Despite the potential risks, the US-A program was responsible for orbiting a total of 33 nuclear reactors, which was a remarkable feat in itself. In 1987, the Soviets even launched two larger TOPAZ nuclear reactors, which were six kilowatts each and could operate for six months. However, the higher-orbiting TOPAZ-containing satellites were a major source of orbital contamination for other satellites that sensed gamma-rays for astronomical and security purposes.
The US-A program was truly groundbreaking and demonstrated the Soviet Union's ability to push the boundaries of technology and innovation.

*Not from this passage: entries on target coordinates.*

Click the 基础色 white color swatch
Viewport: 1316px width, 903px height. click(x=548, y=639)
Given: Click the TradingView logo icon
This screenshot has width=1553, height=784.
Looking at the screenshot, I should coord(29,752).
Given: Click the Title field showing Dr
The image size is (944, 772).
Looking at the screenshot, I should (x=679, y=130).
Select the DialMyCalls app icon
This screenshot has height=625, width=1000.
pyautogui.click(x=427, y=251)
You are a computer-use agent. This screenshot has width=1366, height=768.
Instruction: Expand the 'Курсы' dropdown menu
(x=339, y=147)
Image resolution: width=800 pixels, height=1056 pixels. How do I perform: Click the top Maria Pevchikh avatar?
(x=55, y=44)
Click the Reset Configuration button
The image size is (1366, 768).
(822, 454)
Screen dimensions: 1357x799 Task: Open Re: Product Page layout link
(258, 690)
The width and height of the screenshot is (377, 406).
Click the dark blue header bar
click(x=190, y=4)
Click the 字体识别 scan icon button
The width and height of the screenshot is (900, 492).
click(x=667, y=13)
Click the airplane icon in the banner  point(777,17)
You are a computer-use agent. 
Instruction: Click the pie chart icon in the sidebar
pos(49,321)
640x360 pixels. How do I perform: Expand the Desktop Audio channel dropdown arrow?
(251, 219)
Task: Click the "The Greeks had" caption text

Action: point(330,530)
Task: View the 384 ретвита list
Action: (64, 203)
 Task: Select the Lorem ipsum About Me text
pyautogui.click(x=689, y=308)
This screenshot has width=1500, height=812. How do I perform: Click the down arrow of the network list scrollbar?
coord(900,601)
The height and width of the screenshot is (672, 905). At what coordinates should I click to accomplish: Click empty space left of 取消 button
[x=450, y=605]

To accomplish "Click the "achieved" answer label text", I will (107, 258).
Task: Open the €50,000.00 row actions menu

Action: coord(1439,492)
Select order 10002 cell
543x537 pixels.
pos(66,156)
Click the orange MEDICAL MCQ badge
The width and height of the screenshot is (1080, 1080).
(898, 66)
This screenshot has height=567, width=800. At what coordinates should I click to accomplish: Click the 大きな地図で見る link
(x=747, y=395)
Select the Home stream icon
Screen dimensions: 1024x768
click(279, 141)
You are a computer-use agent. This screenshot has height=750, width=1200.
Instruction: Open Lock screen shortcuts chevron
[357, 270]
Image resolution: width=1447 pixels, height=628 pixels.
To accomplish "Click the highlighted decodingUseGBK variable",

Although the program came to an end on March 14, 1988, its legacy lives on as a testament to the ingenuity and resourcefulness of Soviet scientists and engineers.
In conclusion, the US-A program was a technological marvel that used nuclear power to achieve what seemed impossible. It was a unique and innovative solution that allowed the Soviet Union to monitor its enemies from space. Although the program had its share of risks and failures, its impact on the field of surveillance and reconnaissance cannot be underestimated. The US-A program will forever be remembered as a shining example of human ingenuity and scientific progress.
The US-A program was a massive endeavor by the Soviet Union to deploy a series of reconnaissance satellites for monitoring NATO and merchant vessels. The satellites, launched between 1967 and 1988, were powered by nuclear reactors to provide them with the necessary power for their radar units. However, the program was not without its share of incidents and accidents.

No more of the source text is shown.